GOAL OF THE EXERCISE >>
Return every record below exactly.

[Data excerpts]
== == ==

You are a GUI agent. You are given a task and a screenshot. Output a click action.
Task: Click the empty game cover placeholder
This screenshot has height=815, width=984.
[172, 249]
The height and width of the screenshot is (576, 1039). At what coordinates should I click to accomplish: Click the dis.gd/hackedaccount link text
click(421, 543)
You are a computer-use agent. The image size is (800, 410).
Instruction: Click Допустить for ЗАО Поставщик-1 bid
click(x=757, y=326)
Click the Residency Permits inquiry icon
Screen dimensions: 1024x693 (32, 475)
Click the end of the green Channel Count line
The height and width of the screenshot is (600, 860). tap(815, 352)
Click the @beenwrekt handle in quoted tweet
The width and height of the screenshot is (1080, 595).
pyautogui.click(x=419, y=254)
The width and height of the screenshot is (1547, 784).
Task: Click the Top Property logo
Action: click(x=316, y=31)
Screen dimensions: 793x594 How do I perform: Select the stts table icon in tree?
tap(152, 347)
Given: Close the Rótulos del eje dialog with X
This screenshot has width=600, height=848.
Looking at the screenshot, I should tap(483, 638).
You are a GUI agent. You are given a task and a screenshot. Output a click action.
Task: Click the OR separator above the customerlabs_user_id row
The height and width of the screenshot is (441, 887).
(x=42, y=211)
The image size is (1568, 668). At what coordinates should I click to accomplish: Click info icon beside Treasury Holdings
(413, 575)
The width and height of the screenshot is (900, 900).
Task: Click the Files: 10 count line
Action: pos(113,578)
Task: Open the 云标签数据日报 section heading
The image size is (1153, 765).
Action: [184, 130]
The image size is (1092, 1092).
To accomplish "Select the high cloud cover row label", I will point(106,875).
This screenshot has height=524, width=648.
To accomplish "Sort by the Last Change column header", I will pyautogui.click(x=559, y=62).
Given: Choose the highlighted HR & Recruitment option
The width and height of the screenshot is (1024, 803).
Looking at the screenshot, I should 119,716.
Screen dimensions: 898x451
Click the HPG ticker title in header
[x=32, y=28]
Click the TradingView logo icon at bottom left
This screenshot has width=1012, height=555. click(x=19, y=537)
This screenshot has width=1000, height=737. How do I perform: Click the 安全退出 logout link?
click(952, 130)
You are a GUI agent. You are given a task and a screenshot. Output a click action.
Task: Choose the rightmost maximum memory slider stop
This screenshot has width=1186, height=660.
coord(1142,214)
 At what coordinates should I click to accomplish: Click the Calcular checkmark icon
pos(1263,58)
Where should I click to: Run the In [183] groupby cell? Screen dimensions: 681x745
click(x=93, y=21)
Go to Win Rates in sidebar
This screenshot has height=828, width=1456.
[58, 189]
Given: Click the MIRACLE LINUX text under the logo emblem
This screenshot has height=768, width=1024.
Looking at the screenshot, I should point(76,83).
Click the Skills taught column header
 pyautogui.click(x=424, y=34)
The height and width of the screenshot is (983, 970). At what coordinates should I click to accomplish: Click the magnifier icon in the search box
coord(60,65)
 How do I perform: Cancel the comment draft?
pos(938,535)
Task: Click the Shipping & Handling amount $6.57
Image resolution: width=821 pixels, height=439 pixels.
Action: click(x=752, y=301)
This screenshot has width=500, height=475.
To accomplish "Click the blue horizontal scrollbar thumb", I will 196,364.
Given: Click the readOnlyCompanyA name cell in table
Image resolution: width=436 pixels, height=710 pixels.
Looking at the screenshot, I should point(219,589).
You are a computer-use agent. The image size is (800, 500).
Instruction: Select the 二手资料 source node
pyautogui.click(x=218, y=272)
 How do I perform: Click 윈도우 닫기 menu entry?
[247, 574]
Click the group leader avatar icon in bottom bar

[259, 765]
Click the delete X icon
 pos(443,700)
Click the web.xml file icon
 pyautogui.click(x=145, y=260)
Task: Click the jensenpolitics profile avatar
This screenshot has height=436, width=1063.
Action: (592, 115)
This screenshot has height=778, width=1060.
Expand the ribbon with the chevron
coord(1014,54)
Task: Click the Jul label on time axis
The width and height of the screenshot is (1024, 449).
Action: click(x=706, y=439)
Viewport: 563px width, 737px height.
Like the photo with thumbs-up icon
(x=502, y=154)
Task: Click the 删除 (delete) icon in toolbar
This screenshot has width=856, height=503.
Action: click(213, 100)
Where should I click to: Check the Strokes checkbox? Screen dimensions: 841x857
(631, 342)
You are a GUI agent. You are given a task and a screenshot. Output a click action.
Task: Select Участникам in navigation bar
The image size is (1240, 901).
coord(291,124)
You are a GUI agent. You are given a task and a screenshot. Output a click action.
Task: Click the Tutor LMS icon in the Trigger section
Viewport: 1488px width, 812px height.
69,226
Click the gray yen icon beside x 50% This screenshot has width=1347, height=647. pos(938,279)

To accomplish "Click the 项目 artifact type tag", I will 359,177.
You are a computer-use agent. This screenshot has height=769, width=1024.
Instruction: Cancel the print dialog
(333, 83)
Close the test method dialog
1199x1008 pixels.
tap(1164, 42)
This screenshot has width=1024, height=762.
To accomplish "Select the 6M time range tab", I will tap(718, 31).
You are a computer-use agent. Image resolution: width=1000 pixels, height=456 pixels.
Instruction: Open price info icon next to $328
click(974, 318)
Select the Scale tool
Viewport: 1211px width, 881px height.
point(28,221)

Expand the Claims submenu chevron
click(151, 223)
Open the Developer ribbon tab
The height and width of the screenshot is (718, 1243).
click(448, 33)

== == ==

SOLUTION TO THIS TASK >>
You are a GUI agent. You are given a task and a screenshot. Output a click action.
Task: Click the empty game cover placeholder
This screenshot has height=815, width=984.
[172, 249]
The height and width of the screenshot is (576, 1039). At what coordinates should I click to accomplish: Click the dis.gd/hackedaccount link text
click(421, 543)
You are a computer-use agent. The image size is (800, 410).
Instruction: Click Допустить for ЗАО Поставщик-1 bid
click(x=757, y=326)
Click the Residency Permits inquiry icon
Screen dimensions: 1024x693 (32, 475)
Click the end of the green Channel Count line
The height and width of the screenshot is (600, 860). tap(815, 352)
Click the @beenwrekt handle in quoted tweet
The width and height of the screenshot is (1080, 595).
pyautogui.click(x=419, y=254)
The width and height of the screenshot is (1547, 784).
Task: Click the Top Property logo
Action: click(x=316, y=31)
Screen dimensions: 793x594 How do I perform: Select the stts table icon in tree?
tap(152, 347)
Given: Close the Rótulos del eje dialog with X
This screenshot has width=600, height=848.
Looking at the screenshot, I should tap(483, 638).
You are a GUI agent. You are given a task and a screenshot. Output a click action.
Task: Click the OR separator above the customerlabs_user_id row
The height and width of the screenshot is (441, 887).
(x=42, y=211)
The image size is (1568, 668). At what coordinates should I click to accomplish: Click info icon beside Treasury Holdings
(413, 575)
The width and height of the screenshot is (900, 900).
Task: Click the Files: 10 count line
Action: pos(113,578)
Task: Open the 云标签数据日报 section heading
The image size is (1153, 765).
Action: [184, 130]
The image size is (1092, 1092).
To accomplish "Select the high cloud cover row label", I will point(106,875).
This screenshot has height=524, width=648.
To accomplish "Sort by the Last Change column header", I will pyautogui.click(x=559, y=62).
Given: Choose the highlighted HR & Recruitment option
The width and height of the screenshot is (1024, 803).
Looking at the screenshot, I should 119,716.
Screen dimensions: 898x451
Click the HPG ticker title in header
[x=32, y=28]
Click the TradingView logo icon at bottom left
This screenshot has width=1012, height=555. click(x=19, y=537)
This screenshot has width=1000, height=737. How do I perform: Click the 安全退出 logout link?
click(952, 130)
You are a GUI agent. You are given a task and a screenshot. Output a click action.
Task: Choose the rightmost maximum memory slider stop
This screenshot has width=1186, height=660.
coord(1142,214)
 At what coordinates should I click to accomplish: Click the Calcular checkmark icon
pos(1263,58)
Where should I click to: Run the In [183] groupby cell? Screen dimensions: 681x745
click(x=93, y=21)
Go to Win Rates in sidebar
This screenshot has height=828, width=1456.
[58, 189]
Given: Click the MIRACLE LINUX text under the logo emblem
This screenshot has height=768, width=1024.
Looking at the screenshot, I should point(76,83).
Click the Skills taught column header
 pyautogui.click(x=424, y=34)
The height and width of the screenshot is (983, 970). At what coordinates should I click to accomplish: Click the magnifier icon in the search box
coord(60,65)
 How do I perform: Cancel the comment draft?
pos(938,535)
Task: Click the Shipping & Handling amount $6.57
Image resolution: width=821 pixels, height=439 pixels.
Action: click(x=752, y=301)
This screenshot has width=500, height=475.
To accomplish "Click the blue horizontal scrollbar thumb", I will 196,364.
Given: Click the readOnlyCompanyA name cell in table
Image resolution: width=436 pixels, height=710 pixels.
Looking at the screenshot, I should point(219,589).
You are a computer-use agent. The image size is (800, 500).
Instruction: Select the 二手资料 source node
pyautogui.click(x=218, y=272)
 How do I perform: Click 윈도우 닫기 menu entry?
[247, 574]
Click the group leader avatar icon in bottom bar

[259, 765]
Click the delete X icon
 pos(443,700)
Click the web.xml file icon
 pyautogui.click(x=145, y=260)
Task: Click the jensenpolitics profile avatar
This screenshot has height=436, width=1063.
Action: (592, 115)
This screenshot has height=778, width=1060.
Expand the ribbon with the chevron
coord(1014,54)
Task: Click the Jul label on time axis
The width and height of the screenshot is (1024, 449).
Action: click(x=706, y=439)
Viewport: 563px width, 737px height.
Like the photo with thumbs-up icon
(x=502, y=154)
Task: Click the 删除 (delete) icon in toolbar
This screenshot has width=856, height=503.
Action: click(213, 100)
Where should I click to: Check the Strokes checkbox? Screen dimensions: 841x857
(631, 342)
You are a GUI agent. You are given a task and a screenshot. Output a click action.
Task: Select Участникам in navigation bar
The image size is (1240, 901).
coord(291,124)
You are a GUI agent. You are given a task and a screenshot. Output a click action.
Task: Click the Tutor LMS icon in the Trigger section
Viewport: 1488px width, 812px height.
69,226
Click the gray yen icon beside x 50% This screenshot has width=1347, height=647. pos(938,279)

To accomplish "Click the 项目 artifact type tag", I will 359,177.
You are a computer-use agent. This screenshot has height=769, width=1024.
Instruction: Cancel the print dialog
(333, 83)
Close the test method dialog
1199x1008 pixels.
tap(1164, 42)
This screenshot has width=1024, height=762.
To accomplish "Select the 6M time range tab", I will tap(718, 31).
You are a computer-use agent. Image resolution: width=1000 pixels, height=456 pixels.
Instruction: Open price info icon next to $328
click(974, 318)
Select the Scale tool
Viewport: 1211px width, 881px height.
point(28,221)

Expand the Claims submenu chevron
click(151, 223)
Open the Developer ribbon tab
The height and width of the screenshot is (718, 1243).
click(448, 33)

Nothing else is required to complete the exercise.